Task: Revise the material below by replacing every occurrence of "How do I perform" with "How can I carry out", leaving all other text unchanged.

Supplied material:
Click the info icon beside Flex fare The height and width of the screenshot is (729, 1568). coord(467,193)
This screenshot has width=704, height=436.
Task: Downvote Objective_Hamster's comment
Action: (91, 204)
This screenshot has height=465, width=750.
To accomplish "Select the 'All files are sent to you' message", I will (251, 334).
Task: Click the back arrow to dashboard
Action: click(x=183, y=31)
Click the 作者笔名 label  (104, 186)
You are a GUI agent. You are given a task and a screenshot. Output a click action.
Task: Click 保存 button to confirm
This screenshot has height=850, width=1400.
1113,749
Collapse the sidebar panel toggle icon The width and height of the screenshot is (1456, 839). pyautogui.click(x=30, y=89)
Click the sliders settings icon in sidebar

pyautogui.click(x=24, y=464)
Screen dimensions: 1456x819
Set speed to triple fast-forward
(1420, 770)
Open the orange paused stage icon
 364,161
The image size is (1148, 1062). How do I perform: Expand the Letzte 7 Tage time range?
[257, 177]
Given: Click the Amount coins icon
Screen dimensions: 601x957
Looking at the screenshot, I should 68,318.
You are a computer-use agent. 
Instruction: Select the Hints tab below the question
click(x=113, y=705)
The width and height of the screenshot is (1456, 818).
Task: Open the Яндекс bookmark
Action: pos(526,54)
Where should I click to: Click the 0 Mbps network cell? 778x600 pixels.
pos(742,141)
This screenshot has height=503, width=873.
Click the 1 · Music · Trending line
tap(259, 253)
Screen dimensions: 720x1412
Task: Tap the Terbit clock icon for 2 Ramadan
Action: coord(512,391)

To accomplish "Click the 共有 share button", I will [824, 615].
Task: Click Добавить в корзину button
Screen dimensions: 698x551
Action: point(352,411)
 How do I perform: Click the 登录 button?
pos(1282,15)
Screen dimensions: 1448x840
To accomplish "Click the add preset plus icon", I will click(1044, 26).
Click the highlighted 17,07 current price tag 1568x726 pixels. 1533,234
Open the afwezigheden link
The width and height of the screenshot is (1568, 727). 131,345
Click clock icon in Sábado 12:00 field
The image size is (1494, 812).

Task answer:
Click the info icon beside Flex fare The height and width of the screenshot is (729, 1568). coord(467,193)
This screenshot has width=704, height=436.
Task: Downvote Objective_Hamster's comment
Action: (91, 204)
This screenshot has height=465, width=750.
To accomplish "Select the 'All files are sent to you' message", I will (251, 334).
Task: Click the back arrow to dashboard
Action: click(x=183, y=31)
Click the 作者笔名 label  (104, 186)
You are a GUI agent. You are given a task and a screenshot. Output a click action.
Task: Click 保存 button to confirm
This screenshot has height=850, width=1400.
1113,749
Collapse the sidebar panel toggle icon The width and height of the screenshot is (1456, 839). pyautogui.click(x=30, y=89)
Click the sliders settings icon in sidebar

pyautogui.click(x=24, y=464)
Screen dimensions: 1456x819
Set speed to triple fast-forward
(1420, 770)
Open the orange paused stage icon
 364,161
The image size is (1148, 1062). How can I carry out: Expand the Letzte 7 Tage time range?
[257, 177]
Given: Click the Amount coins icon
Screen dimensions: 601x957
Looking at the screenshot, I should 68,318.
You are a computer-use agent. 
Instruction: Select the Hints tab below the question
click(x=113, y=705)
The width and height of the screenshot is (1456, 818).
Task: Open the Яндекс bookmark
Action: pos(526,54)
Where should I click to: Click the 0 Mbps network cell? 778x600 pixels.
pos(742,141)
This screenshot has height=503, width=873.
Click the 1 · Music · Trending line
tap(259, 253)
Screen dimensions: 720x1412
Task: Tap the Terbit clock icon for 2 Ramadan
Action: coord(512,391)

To accomplish "Click the 共有 share button", I will [824, 615].
Task: Click Добавить в корзину button
Screen dimensions: 698x551
Action: point(352,411)
 How can I carry out: Click the 登录 button?
pos(1282,15)
Screen dimensions: 1448x840
To accomplish "Click the add preset plus icon", I will click(1044, 26).
Click the highlighted 17,07 current price tag 1568x726 pixels. 1533,234
Open the afwezigheden link
The width and height of the screenshot is (1568, 727). 131,345
Click clock icon in Sábado 12:00 field
The image size is (1494, 812).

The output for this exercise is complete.